1-4.MI系ザウルスの「フォトメモリ/手書きメモ」
【MI-110を中心に.】
(本節のタイトル画はMI-110と手書きメモで描いたもの(1999年8月27日).MI-110の液晶画面は横に長いが,ここではザウルスを縦に持って絵を描いている.この頃にはザウルス以外の多くのPDAは縦に長い画面を持っていて,他のPDA絵描きさんたちの描く縦長の絵に僕が親しんでいたためである.)
▼MI系ザウルスの「フォトメモリ/手書きメモ」がPI系の「手書きメモ」と大きく異なるのは,以下のような点である.
1.多色
ザウルスポケットMI-106,MI-110は8段階の濃さのモノクロ,それ以外の機種は250色を使って,絵を描くことができる.ただし,当時のモノクロ液晶は今ほど視認性の高いものではなく,バックライトのないザウルスポケットでは階調の差を見分けるのが大変だった.結果として,白と黒だけを使うのが最も無難な書き方だった.
2.ツールパレット・プルダウンメニューの採用
操作体系にも大きな変更が加えられた.ペンや消しゴムなどのツール選択ボタンは,開閉可能なパレットの上に配置された(下図参照).ボタンがメイン画面からパレットへ移動した分,描ける絵の大きさは320x200という大きなものになった.また,ペンや消しゴムの太さはプルダウンメニューから選択するように変更された.
3.四角ツール(矩形塗りつぶし)の登場
PI系手書きメモのときに存在した網目ペンが無くなったため,MI系ザウルスの場合はペンを使うと必ず輪郭線は上塗りされる.その代わりに利用可能なものとして四角(矩形選択範囲塗りつぶし)ツールが登場し,これは輪郭を上塗りすることなく四角形の領域内を網目で塗りつぶすことができる.

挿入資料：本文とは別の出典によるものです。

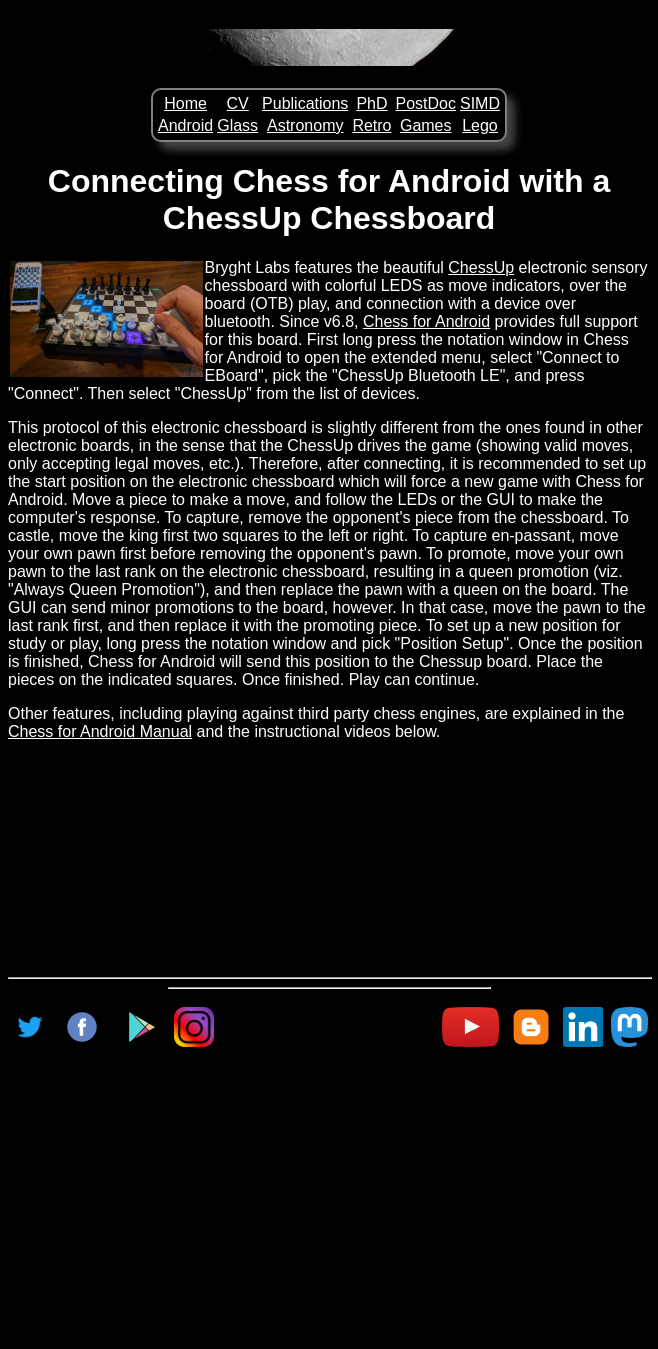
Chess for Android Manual (100, 731)
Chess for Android (426, 321)
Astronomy (305, 125)
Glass (237, 125)
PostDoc (426, 103)
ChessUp (481, 267)
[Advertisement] (333, 1189)
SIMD (480, 103)
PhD (371, 103)
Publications (305, 103)
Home (185, 103)
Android (185, 125)
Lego (480, 125)
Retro (371, 125)
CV (238, 103)
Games (426, 125)
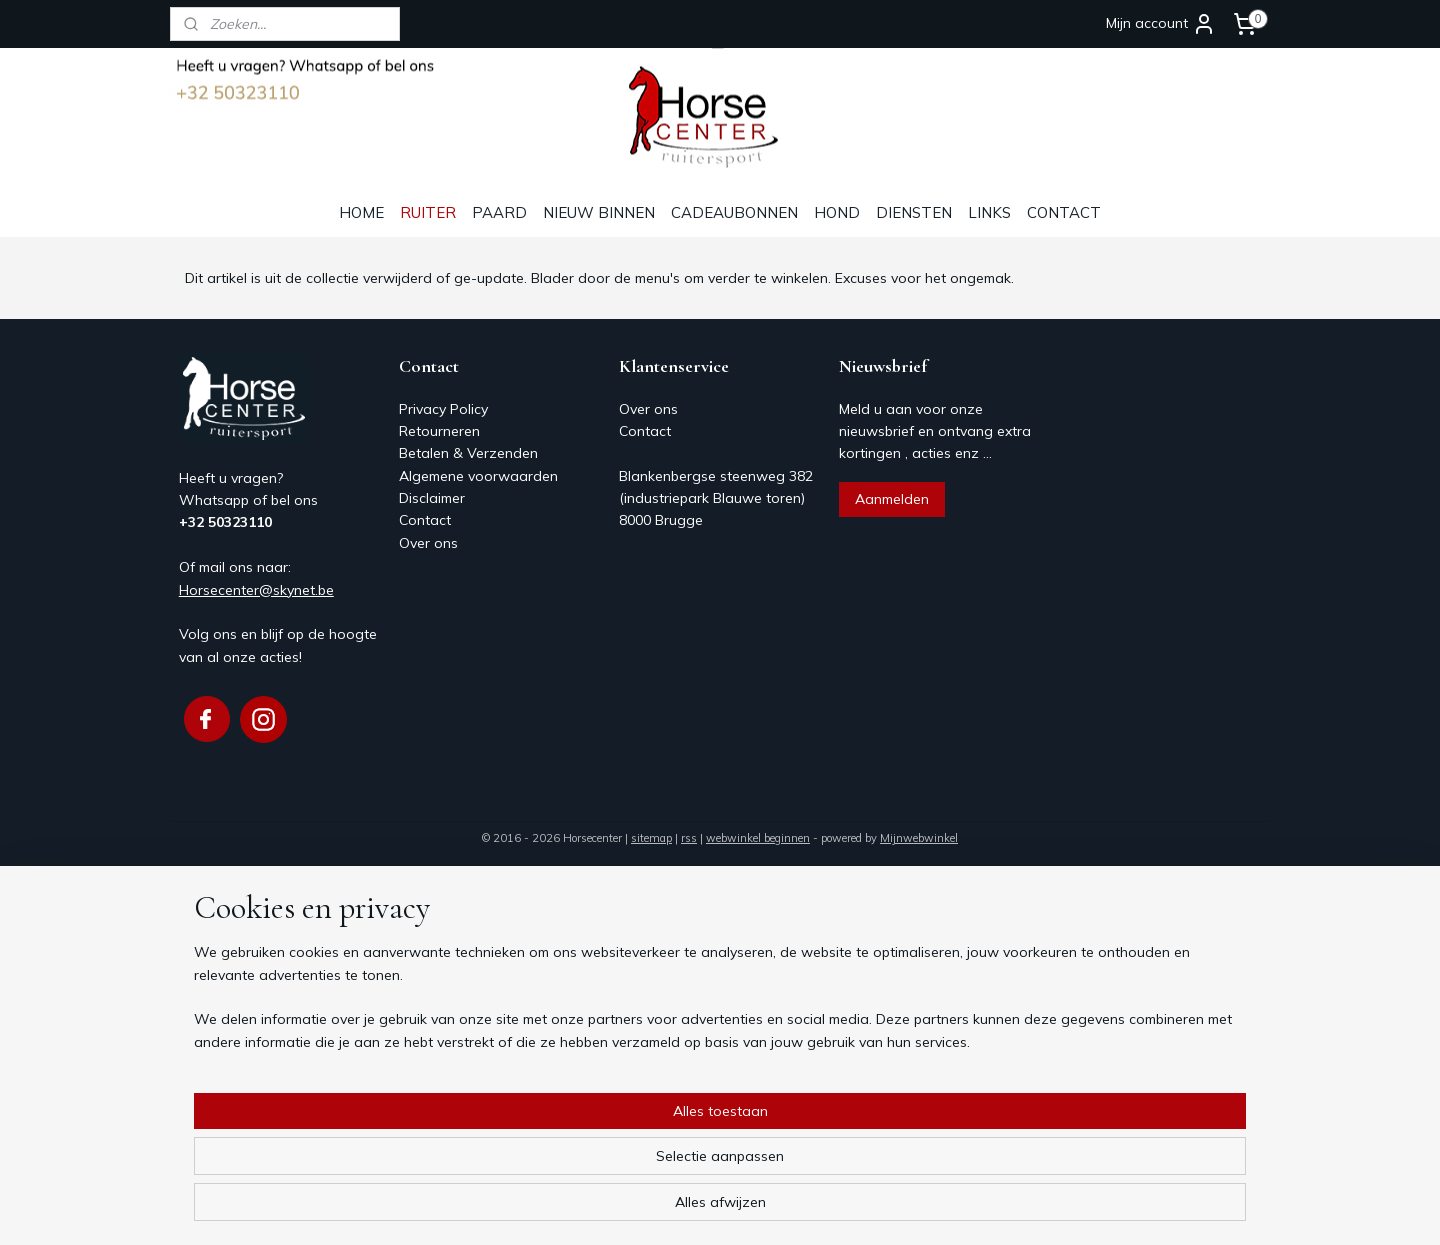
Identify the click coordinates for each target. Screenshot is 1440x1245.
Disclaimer (432, 498)
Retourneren (439, 431)
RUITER (428, 212)
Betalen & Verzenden (468, 453)
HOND (837, 212)
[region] (588, 1166)
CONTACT (1064, 212)
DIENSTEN (914, 212)
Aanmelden (892, 499)
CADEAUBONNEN (734, 212)
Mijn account (1161, 24)
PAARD (499, 212)
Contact (425, 520)
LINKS (989, 212)
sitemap (651, 838)
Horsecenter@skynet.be (256, 590)
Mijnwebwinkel (919, 838)
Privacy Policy (443, 409)
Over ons (428, 543)
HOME (361, 212)
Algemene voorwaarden (478, 476)
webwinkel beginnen (758, 838)
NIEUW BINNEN (599, 212)
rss (689, 838)
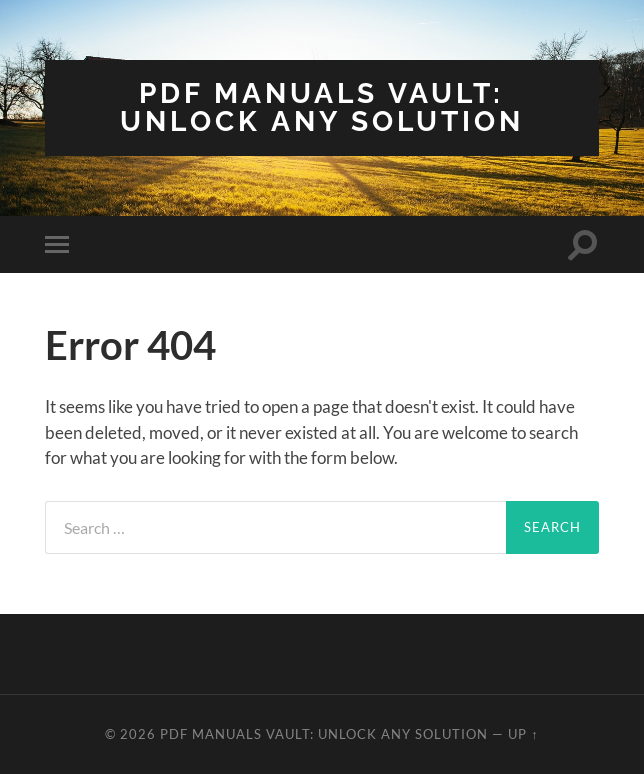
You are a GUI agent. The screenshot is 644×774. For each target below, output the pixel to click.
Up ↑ (523, 734)
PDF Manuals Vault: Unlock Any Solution (322, 107)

一度に四角形の範囲しか塗りつぶせない点で使い勝手は悪かったが,10種類近い網目パターンを選択することができたため(下図参照),また別の楽しみがあった.四角形といっても小さくすれば点ほどの範囲になるし,頑張ればここで紹介しているような絵も描けたのである.どうやって頑張るかというと,取消(アンドゥ)機能で上手くゆくまで何度もやり直すのだが,この取消もPI系にはない機能だった.
1-5.その後の「フォトメモリ/手書きメモ」
【カラーポケット(MI-310),アイゲッティ(MI-P1,MI-P2,MI-P10),コミュニケーションパル(MT-200,MT-300),アイクルーズ(MI-EX1,MI-TR1),パワーザウルス(MI-C1),MI-E1,MI-L1,MI-E21】
▼さて,自分がユーザであったため古いMI系ザウルスの話を大きく取り扱ったが,実際にMI系のモノクロ手書きメモで絵を描きためた人は僕を含めて5人もいなかった.カラーに至っては何枚も絵を残したという方はおられなかったと思う.その後,アイゲッティやコミュニケーションパルが新たなザウルスユーザを開拓したときに,またぽつぽつとざう絵を描く人が増えてきた.アイゲッティ以降ではモノクロ液晶の視認性が上がったため,白黒8段階の階調を生かした絵を描く方もおられた.ただし,カラーポケット以降はツールの選択がパレットからプルダウンメニューへと変更され,ペンと消しゴムなどツールの持ち替えが煩雑になっている.
▼同機能は最新機種MI-E21においても「フォトメモリ」という名前で画面を縦向きに変更されたりしながらも残されている.ザウルスを買って帰ったその日,なんか色々機能があるなといじっている内に,こうした絵の描けるソフトが見つかるわけで,そこでなにげに落書きなど描いてしまうということが,今もどこかで行われているに違いない.